Among adults, the risk of hospitalization for dental procedures was double for poorer adults (14 percent) in 2015 compared to those who were better off (7 percent).
The dental charges have risen over the past seven years till this year says the report by around 1 percent a year with around 6 percent rise in the last couple of years. On the other hand the NHS is spending 15 percent less on dentistry compared to 2010-11 says the report. This is deterring several adults from seeking dental health early at preventive stages. The authors write that the dentists and their teams are providing the care necessary but the NHS needs to take more initiatives to prevent poor dental health overall.

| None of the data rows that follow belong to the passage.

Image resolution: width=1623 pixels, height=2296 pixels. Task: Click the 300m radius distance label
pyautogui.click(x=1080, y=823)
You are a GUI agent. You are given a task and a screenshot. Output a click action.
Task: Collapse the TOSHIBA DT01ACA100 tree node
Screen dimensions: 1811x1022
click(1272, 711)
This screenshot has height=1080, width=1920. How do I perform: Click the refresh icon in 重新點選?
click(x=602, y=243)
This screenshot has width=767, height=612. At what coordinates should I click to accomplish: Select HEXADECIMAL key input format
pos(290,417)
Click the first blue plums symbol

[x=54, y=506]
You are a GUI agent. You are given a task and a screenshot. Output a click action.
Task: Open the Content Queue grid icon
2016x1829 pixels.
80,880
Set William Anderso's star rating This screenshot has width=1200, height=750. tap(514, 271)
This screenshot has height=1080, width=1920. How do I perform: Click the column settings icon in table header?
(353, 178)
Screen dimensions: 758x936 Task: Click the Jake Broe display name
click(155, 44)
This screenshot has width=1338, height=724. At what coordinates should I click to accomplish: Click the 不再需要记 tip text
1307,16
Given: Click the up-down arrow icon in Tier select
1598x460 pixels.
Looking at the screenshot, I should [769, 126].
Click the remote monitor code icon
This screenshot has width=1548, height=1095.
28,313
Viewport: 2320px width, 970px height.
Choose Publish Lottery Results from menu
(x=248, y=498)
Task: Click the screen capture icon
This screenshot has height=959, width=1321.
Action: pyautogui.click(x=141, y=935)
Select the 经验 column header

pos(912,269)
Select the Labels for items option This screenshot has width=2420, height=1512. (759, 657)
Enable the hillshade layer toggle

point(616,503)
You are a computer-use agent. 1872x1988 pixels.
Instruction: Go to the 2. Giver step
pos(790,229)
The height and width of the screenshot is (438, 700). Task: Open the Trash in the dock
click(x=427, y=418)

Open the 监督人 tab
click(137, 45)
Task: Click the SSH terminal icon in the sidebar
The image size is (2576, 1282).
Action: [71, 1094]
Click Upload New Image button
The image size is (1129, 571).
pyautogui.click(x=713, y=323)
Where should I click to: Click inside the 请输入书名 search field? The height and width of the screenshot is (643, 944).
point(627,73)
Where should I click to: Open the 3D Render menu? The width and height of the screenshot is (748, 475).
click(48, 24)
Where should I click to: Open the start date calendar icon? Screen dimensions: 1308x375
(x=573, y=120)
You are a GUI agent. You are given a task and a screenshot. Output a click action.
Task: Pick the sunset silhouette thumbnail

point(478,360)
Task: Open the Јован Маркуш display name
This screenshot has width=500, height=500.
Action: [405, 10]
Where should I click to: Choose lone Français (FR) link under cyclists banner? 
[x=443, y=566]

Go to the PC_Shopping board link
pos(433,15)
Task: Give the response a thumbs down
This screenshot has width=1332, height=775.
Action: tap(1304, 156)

According to Professor John Appleby, an author of the report and Nuffield Trust Director of Research, “As a nation our dental health is improving, but it is shocking that your income or where you live can still determine your dental health, how likely you are to be hospitalised with dental problems and how easily you can access the dental treatment you need… We know that poor oral health is linked to other health problems, like obesity, alcohol consumption and smoking. So it makes sense to involve dentists more in plans across the NHS to address these problems. But unless more efforts are made to tackle the inequalities we identify and embed prevention of ill health across dentistry, the progress made over the past few decades in improving the nation’s oral health could stall.”